═════ Document excerpt ═════
Question

A 10 -gauge bare copper wire (2.6 $$\mathrm{mm}$$ in diameter) can carry a current of 50 A without overheating. For this current, what is the magnitude of the magnetic field at the surface of the wire?

Answer

**step1** Understanding the Problem's Scope

This problem asks us to calculate the magnitude of the magnetic field at the surface of a current-carrying wire. To solve this problem, we need to apply principles of electromagnetism, specifically the formula for the magnetic field generated by a long straight wire. It is important to note that the concepts and formulas required (like Ampere's Law and the permeability of free space) are typically covered in high school or college physics, and thus extend beyond the scope of elementary school (Grade K-5) mathematics. However, I will provide a step-by-step solution using the appropriate physics methods.

**step2** Identifying Given Information and Constants

We are given the following information:
- The diameter of the copper wire ($$d$$) = 2.6 mm
- The current flowing through the wire ($$I$$) = 50 A
We also need a fundamental physical constant:
- The permeability of free space ($$\mu_0$$) = $$4 \pi \times 10^{-7} \mathrm{T \cdot m/A}$$

**step3** Calculating the Radius and Converting Units

The magnetic field is calculated at the surface of the wire, which means the distance from the center of the wire is equal to its radius.
First, we find the radius ($$R$$) from the given diameter:
Radius ($$R$$) = Diameter / 2
$$R = \frac{2.6 \mathrm{~mm}}{2}$$
$$R = 1.3 \mathrm{~mm}$$
Next, we convert the radius from millimeters (mm) to meters (m), as the standard units for the permeability of free space involve meters:
Since 1 m = 1000 mm, then 1 mm = $$10^{-3}$$ m.
$$R = 1.3 \times 10^{-3} \mathrm{~m}$$

**step4** Stating the Formula for Magnetic Field

For a long straight current-carrying wire, the magnitude of the magnetic field ($$B$$) at a distance $$r$$ from its center is given by the formula:
$$B = \frac{\mu_0 I}{2 \pi r}$$
In our case, we are interested in the magnetic field at the surface of the wire, so the distance $$r$$ is equal to the wire's radius $$R$$.
═════
[Work instructions]:
Copy word for word the stretch of the wire magnetic field solution that opens with the words containing "For a long straight" and closes with "wire's radius $$R$$.".
═════ Records supplied ═════
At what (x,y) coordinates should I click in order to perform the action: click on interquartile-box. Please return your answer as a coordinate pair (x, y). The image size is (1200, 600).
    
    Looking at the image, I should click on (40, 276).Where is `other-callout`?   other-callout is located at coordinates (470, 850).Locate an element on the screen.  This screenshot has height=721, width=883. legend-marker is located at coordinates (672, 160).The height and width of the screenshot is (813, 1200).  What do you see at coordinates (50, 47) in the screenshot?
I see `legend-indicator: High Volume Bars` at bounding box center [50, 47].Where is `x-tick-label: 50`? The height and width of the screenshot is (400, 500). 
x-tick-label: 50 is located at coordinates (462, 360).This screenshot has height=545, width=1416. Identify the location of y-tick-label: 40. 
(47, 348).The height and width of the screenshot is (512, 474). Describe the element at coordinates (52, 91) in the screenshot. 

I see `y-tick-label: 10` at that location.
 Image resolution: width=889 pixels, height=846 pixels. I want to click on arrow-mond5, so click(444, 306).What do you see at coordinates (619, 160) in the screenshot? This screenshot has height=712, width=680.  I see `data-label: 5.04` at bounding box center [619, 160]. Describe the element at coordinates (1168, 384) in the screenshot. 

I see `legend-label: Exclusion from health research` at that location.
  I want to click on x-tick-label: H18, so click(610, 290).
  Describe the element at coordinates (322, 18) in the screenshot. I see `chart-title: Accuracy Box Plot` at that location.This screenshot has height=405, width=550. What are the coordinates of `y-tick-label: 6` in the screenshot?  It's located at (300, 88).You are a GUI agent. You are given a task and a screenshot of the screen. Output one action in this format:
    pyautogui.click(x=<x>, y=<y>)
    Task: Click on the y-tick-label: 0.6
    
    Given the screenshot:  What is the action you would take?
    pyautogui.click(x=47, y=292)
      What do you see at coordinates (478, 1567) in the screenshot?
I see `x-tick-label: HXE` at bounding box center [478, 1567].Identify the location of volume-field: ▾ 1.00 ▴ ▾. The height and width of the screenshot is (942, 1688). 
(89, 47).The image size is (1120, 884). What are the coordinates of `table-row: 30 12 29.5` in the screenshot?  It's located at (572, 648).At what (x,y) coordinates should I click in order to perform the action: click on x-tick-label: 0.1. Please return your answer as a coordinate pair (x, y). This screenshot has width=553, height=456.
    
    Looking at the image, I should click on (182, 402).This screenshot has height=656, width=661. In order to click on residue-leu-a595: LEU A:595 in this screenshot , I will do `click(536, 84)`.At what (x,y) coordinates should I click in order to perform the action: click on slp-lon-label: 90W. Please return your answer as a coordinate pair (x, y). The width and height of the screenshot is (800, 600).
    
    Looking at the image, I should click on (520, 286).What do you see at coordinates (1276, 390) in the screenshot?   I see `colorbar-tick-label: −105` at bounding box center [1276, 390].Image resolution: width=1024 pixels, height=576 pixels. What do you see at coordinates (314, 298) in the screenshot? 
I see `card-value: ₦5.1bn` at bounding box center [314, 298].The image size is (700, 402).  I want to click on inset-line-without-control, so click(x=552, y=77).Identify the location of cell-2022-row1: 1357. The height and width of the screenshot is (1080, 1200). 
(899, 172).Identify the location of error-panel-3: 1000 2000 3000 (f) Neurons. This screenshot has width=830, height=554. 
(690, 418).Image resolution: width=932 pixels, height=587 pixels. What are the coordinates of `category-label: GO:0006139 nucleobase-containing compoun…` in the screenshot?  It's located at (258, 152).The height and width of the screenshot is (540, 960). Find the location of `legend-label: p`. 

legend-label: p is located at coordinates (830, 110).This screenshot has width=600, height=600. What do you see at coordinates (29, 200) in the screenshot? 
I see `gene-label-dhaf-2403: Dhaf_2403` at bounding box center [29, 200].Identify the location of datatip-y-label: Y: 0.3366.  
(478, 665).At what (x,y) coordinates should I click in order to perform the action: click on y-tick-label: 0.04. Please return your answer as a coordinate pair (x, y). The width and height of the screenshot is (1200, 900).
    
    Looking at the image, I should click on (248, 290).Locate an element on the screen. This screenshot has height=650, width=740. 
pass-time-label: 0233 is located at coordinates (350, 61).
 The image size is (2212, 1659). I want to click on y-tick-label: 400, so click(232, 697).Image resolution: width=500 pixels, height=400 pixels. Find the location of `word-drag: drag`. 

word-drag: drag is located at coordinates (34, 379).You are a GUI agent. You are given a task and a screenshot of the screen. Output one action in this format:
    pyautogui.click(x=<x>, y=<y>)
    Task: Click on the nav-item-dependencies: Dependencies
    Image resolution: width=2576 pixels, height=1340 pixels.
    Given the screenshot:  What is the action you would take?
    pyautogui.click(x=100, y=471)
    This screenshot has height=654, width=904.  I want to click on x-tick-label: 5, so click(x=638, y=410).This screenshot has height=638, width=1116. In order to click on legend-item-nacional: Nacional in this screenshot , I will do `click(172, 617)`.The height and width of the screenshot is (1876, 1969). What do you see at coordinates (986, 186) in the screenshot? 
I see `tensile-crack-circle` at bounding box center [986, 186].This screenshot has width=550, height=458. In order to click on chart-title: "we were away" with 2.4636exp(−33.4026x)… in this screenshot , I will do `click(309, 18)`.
═════
[Result of the exercise]:
For a long straight current-carrying wire, the magnitude of the magnetic field ($$B$$) at a distance $$r$$ from its center is given by the formula:
$$B = \frac{\mu_0 I}{2 \pi r}$$
In our case, we are interested in the magnetic field at the surface of the wire, so the distance $$r$$ is equal to the wire's radius $$R$$.